%%
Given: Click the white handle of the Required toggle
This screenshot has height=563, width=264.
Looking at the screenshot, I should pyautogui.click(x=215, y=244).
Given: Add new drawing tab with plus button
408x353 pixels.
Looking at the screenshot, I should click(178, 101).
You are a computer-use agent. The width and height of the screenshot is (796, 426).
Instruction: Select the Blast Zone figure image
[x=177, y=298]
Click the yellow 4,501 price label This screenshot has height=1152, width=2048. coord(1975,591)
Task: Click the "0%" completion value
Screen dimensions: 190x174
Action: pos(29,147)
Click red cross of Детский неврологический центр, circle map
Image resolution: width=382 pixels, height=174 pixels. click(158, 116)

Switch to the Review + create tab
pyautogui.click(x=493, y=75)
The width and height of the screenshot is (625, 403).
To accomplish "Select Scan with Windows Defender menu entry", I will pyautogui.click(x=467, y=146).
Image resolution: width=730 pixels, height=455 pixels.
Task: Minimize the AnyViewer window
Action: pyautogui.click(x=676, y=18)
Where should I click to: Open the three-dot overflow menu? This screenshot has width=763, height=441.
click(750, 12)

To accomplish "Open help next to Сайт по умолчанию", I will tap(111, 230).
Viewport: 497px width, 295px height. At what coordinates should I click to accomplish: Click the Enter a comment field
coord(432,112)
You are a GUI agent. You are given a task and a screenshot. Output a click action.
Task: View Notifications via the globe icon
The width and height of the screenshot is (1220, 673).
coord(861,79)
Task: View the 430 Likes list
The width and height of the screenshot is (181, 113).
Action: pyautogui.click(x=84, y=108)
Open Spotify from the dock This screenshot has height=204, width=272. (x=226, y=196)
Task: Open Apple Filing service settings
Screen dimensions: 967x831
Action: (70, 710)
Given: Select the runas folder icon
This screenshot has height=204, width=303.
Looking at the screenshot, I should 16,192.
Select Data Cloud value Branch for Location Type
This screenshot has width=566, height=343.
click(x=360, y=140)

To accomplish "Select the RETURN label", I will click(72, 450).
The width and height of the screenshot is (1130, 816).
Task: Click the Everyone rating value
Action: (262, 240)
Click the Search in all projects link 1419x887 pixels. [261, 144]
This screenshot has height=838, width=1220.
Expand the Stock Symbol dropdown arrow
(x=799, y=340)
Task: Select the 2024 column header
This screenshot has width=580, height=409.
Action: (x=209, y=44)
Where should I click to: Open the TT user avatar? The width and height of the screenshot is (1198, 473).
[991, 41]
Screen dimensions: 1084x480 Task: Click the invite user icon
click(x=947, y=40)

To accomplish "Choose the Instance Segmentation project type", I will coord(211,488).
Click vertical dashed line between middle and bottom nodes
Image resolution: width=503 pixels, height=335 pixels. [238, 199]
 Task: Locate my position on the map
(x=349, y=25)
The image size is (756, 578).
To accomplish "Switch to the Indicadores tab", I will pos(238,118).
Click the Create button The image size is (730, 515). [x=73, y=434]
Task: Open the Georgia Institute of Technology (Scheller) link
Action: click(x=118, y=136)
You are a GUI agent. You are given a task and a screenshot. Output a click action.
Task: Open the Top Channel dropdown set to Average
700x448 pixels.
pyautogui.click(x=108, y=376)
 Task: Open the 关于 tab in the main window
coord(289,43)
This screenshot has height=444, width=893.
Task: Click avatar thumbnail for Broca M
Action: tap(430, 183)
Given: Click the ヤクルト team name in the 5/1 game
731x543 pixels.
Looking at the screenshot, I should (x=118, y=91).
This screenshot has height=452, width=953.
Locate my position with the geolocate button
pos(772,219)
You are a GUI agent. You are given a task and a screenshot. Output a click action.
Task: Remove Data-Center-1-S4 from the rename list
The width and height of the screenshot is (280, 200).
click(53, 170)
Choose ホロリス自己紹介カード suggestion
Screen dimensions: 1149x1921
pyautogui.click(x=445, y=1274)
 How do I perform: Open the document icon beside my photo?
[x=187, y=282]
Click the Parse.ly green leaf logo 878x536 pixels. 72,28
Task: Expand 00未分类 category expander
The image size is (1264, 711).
%%
§ **Task to carry out**: Take the entries above and return only the lines from the one with "This screenshot has height=204, width=303." to the one with "Given: Click the ヤクルト", both included, unchanged.

§ **Response**:
This screenshot has height=204, width=303.
Looking at the screenshot, I should 16,192.
Select Data Cloud value Branch for Location Type
This screenshot has width=566, height=343.
click(x=360, y=140)

To accomplish "Select the RETURN label", I will click(72, 450).
The width and height of the screenshot is (1130, 816).
Task: Click the Everyone rating value
Action: (262, 240)
Click the Search in all projects link 1419x887 pixels. [261, 144]
This screenshot has height=838, width=1220.
Expand the Stock Symbol dropdown arrow
(x=799, y=340)
Task: Select the 2024 column header
This screenshot has width=580, height=409.
Action: (x=209, y=44)
Where should I click to: Open the TT user avatar? The width and height of the screenshot is (1198, 473).
[991, 41]
Screen dimensions: 1084x480 Task: Click the invite user icon
click(x=947, y=40)

To accomplish "Choose the Instance Segmentation project type", I will coord(211,488).
Click vertical dashed line between middle and bottom nodes
Image resolution: width=503 pixels, height=335 pixels. [238, 199]
 Task: Locate my position on the map
(x=349, y=25)
The image size is (756, 578).
To accomplish "Switch to the Indicadores tab", I will pos(238,118).
Click the Create button The image size is (730, 515). [x=73, y=434]
Task: Open the Georgia Institute of Technology (Scheller) link
Action: click(x=118, y=136)
You are a GUI agent. You are given a task and a screenshot. Output a click action.
Task: Open the Top Channel dropdown set to Average
700x448 pixels.
pyautogui.click(x=108, y=376)
 Task: Open the 关于 tab in the main window
coord(289,43)
This screenshot has height=444, width=893.
Task: Click avatar thumbnail for Broca M
Action: tap(430, 183)
Given: Click the ヤクルト team name in the 5/1 game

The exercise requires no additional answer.